Question

Find the sum without actually adding it.
$$1+3+5+7+9+11+13+15+17+19+21$$
A
$$101$$
B
$$161$$
C
$$121$$
D
$$141$$

Answer

**step1** Understanding the problem

The problem asks us to find the sum of a specific series of numbers: $$1+3+5+7+9+11+13+15+17+19+21$$. The instruction states to find the sum "without actually adding it", which means we need to look for a mathematical pattern or property to determine the sum.

**step2** Identifying the type of numbers in the series

Let's examine the numbers in the series: 1, 3, 5, 7, 9, 11, 13, 15, 17, 19, 21. All these numbers are odd numbers. They are consecutive odd numbers, starting from the first odd number, 1.

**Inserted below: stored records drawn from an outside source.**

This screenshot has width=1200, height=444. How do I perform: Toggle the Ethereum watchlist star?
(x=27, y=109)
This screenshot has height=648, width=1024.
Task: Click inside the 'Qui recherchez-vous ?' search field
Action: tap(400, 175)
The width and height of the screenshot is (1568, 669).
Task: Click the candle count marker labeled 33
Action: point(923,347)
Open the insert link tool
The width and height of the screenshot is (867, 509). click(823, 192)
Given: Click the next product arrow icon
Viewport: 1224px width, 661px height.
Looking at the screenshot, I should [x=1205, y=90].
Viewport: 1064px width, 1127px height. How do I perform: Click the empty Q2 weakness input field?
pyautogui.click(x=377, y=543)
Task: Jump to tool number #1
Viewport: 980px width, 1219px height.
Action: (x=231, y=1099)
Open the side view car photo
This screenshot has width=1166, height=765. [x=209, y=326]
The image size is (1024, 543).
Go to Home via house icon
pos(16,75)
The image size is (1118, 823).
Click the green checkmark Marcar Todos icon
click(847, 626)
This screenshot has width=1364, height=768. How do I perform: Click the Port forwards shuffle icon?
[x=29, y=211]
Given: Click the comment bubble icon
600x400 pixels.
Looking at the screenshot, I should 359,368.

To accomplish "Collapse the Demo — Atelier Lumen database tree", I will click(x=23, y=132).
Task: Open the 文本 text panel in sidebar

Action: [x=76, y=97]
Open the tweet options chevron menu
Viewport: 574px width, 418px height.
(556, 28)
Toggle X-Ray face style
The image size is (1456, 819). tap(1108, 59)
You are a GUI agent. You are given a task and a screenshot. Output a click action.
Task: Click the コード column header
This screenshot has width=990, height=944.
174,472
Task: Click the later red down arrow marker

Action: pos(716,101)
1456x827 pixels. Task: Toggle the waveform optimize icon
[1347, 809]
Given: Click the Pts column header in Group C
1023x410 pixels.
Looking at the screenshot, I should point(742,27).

**step3** Counting the numbers in the series

Let's count how many odd numbers are present in this sequence:
The 1st odd number is 1.
The 2nd odd number is 3.
The 3rd odd number is 5.
The 4th odd number is 7.
The 5th odd number is 9.
The 6th odd number is 11.
The 7th odd number is 13.
The 8th odd number is 15.
The 9th odd number is 17.
The 10th odd number is 19.
The 11th odd number is 21.
So, there are a total of 11 odd numbers in the given series.

**step4** Discovering the pattern for summing consecutive odd numbers

Let's observe the sum of the first few consecutive odd numbers:
The sum of the first 1 odd number (1) is 1. This can be written as $$1 \times 1 = 1$$.
The sum of the first 2 odd numbers (1 + 3) is 4. This can be written as $$2 \times 2 = 4$$.
The sum of the first 3 odd numbers (1 + 3 + 5) is 9. This can be written as $$3 \times 3 = 9$$.
The sum of the first 4 odd numbers (1 + 3 + 5 + 7) is 16. This can be written as $$4 \times 4 = 16$$.
This pattern reveals that the sum of the first 'n' consecutive odd numbers is equal to 'n' multiplied by 'n' (or 'n' squared).

**step5** Applying the pattern to solve the problem

From Step 3, we determined that there are 11 numbers in the series. These are the first 11 consecutive odd numbers. Based on the pattern identified in Step 4, the sum of the first 'n' consecutive odd numbers is $$n \times n$$.
Here, 'n' is 11.
So, the sum is $$11 \times 11 = 121$$.

**step6** Comparing the result with the options

The calculated sum is 121. Let's compare this result with the given options:
A: 101
B: 161
C: 121
D: 141
The calculated sum of 121 matches option C.